Focus on Energy, Wisconsin's energy efficiency and renewable energy initiative, works with agriculture producers and processors to help them understand how they can curb high utility bills associated with grain drying. Focus offers expert advice and financial incentives to help producers adopt "best" practices and utilize energy efficient equipment, while producing the most profitable product possible.
As agriculture processes have become more energy intensive, managing costs becomes an even bigger concern," says Rich Hasselman, energy advisor for Focus on Energy's Agriculture and Rural Business Program. "Making the time to assess current practices and equipment can result in significant energy expense savings for years to come."
Grain drying equipment uses natural gas or propane for heat and relies on electric-powered fans to move the heated air through the drying system. Other systems use high pressure fans without heat. While both types of systems dry grain effectively, they also add significantly to a farm's energy bill. As such, it makes economic sense to ensure every grain drying unit is operating as efficiently as possible.

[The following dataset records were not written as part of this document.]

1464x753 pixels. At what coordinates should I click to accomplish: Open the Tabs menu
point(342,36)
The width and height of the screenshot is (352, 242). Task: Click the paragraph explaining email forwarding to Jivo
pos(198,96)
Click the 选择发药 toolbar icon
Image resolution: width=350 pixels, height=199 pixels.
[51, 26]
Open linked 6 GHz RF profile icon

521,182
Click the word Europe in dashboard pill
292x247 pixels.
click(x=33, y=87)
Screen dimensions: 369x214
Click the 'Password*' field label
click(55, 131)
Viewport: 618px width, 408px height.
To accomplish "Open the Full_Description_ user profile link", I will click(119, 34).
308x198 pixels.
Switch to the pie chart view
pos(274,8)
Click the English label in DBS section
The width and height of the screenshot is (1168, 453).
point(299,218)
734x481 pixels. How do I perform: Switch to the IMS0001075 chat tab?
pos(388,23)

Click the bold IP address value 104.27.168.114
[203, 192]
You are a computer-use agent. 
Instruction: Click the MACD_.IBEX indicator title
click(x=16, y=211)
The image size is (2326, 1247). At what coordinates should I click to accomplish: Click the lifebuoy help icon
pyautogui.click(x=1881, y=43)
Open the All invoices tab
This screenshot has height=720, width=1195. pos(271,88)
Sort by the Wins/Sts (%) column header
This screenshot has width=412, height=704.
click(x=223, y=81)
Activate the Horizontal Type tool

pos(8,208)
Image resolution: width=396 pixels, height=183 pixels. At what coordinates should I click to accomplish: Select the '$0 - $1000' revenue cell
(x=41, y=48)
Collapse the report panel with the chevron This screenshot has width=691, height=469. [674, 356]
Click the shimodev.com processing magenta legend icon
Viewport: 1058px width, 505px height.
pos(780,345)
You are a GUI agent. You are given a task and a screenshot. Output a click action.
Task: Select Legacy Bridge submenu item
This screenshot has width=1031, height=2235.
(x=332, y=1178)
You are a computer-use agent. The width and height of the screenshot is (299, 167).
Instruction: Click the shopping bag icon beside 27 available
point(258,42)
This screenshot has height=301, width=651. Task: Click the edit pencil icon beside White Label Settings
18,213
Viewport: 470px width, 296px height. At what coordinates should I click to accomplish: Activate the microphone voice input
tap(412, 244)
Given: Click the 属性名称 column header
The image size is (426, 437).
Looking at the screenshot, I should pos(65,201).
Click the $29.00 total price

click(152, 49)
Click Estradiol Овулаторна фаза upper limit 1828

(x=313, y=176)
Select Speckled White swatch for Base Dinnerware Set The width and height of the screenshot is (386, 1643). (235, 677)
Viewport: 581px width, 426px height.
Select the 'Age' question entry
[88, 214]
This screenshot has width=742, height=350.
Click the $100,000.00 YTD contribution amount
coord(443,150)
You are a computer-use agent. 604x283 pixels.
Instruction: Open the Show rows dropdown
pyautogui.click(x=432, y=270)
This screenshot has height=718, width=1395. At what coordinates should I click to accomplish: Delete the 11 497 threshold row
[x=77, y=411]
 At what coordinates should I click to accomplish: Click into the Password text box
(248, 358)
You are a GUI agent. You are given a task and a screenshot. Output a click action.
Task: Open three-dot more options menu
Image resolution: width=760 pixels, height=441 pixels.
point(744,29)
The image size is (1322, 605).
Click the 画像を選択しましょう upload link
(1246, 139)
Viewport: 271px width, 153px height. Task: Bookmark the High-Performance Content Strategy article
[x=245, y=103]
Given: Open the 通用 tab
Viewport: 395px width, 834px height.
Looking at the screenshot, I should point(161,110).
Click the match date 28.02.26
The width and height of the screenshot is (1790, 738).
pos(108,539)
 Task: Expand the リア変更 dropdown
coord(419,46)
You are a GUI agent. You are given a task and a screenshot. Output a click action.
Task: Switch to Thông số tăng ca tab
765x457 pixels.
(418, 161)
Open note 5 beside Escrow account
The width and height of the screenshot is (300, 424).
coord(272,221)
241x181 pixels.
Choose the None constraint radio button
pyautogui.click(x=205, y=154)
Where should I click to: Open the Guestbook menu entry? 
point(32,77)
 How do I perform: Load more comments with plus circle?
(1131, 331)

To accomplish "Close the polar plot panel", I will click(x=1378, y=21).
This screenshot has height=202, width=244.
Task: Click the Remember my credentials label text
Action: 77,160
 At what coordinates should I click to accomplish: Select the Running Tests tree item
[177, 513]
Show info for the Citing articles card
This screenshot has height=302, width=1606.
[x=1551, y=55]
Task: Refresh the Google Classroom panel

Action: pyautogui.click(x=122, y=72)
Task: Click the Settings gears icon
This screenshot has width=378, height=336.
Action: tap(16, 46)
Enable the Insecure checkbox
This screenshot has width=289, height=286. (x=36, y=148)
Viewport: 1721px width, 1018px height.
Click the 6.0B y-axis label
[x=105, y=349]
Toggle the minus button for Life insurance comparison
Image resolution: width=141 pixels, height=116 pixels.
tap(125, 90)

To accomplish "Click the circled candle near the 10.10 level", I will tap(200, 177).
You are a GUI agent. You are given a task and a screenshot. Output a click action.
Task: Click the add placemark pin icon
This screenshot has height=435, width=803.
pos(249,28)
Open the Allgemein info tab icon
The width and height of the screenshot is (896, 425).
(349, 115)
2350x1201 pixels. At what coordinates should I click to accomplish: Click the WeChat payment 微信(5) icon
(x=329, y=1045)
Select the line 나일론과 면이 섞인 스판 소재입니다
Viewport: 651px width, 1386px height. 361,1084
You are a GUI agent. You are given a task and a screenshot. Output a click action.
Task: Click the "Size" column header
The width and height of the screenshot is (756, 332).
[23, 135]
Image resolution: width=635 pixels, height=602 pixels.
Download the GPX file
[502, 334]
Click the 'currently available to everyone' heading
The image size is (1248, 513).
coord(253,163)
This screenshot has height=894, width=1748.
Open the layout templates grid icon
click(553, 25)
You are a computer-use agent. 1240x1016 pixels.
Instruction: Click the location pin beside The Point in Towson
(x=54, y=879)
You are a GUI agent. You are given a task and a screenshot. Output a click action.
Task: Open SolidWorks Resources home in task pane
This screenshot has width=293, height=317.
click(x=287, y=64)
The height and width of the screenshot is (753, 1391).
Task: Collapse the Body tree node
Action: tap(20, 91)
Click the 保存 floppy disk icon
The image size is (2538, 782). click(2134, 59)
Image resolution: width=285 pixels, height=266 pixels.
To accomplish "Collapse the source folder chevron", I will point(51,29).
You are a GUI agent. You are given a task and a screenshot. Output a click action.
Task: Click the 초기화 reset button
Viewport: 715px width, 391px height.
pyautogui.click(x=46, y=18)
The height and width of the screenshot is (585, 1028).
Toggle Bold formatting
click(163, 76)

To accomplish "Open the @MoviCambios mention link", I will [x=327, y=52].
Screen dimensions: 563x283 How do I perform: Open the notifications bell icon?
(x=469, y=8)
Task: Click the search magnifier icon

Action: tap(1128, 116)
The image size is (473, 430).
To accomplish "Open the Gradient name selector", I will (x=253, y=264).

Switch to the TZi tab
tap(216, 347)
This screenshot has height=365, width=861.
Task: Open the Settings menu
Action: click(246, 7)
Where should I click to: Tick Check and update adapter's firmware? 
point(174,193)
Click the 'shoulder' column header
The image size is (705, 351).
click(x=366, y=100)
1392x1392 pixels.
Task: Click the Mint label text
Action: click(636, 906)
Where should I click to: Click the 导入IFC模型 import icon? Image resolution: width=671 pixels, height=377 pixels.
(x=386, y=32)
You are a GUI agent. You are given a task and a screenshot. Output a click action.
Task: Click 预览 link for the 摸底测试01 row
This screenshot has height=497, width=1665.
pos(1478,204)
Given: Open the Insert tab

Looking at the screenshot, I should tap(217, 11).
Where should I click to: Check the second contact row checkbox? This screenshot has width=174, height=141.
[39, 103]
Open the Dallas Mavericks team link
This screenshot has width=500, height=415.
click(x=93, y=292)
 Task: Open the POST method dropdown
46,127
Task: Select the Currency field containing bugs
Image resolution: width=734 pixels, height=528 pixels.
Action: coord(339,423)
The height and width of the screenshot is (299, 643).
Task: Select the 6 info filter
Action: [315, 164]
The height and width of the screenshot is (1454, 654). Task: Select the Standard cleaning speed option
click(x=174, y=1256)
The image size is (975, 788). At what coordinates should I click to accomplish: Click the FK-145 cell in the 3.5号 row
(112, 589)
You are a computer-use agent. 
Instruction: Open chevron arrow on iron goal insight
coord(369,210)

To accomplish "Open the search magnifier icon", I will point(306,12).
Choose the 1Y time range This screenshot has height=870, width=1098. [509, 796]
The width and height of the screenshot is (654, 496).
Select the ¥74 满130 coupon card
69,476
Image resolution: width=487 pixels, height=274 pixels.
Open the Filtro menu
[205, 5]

As with any piece of equipment, skipping annual maintenance chores on grain dryers can cost more than operators realize by adding to monthly energy bills and shortening the lifespan of equipment. Factors such as dirty equipment, poorly lubricated bearings and incorrectly calibrated thermostats and sensors reduce a unit's energy and operating efficiency.
Estimates show that routine maintenance of grain drying equipment can reduce energy consumption by 10%. Focus on Energy recommends performing the following equipment maintenance checks at least once a year:
- Keep all components of the drying unit clean, including the floors, columns, screens, fan housings and fan blades.
- Make sure drain holes are open and not clogged with dirt or chaff. Depending on the method of drying used, removing fines from equipment may need to be a more routine task.
- Check belt drives to ensure they are in good condition and at appropriate tension levels. Ensure that pulleys are aligned.
- Ensure all bearings are properly lubricated, and if necessary, tighten all mounting bolts and secure locking collars.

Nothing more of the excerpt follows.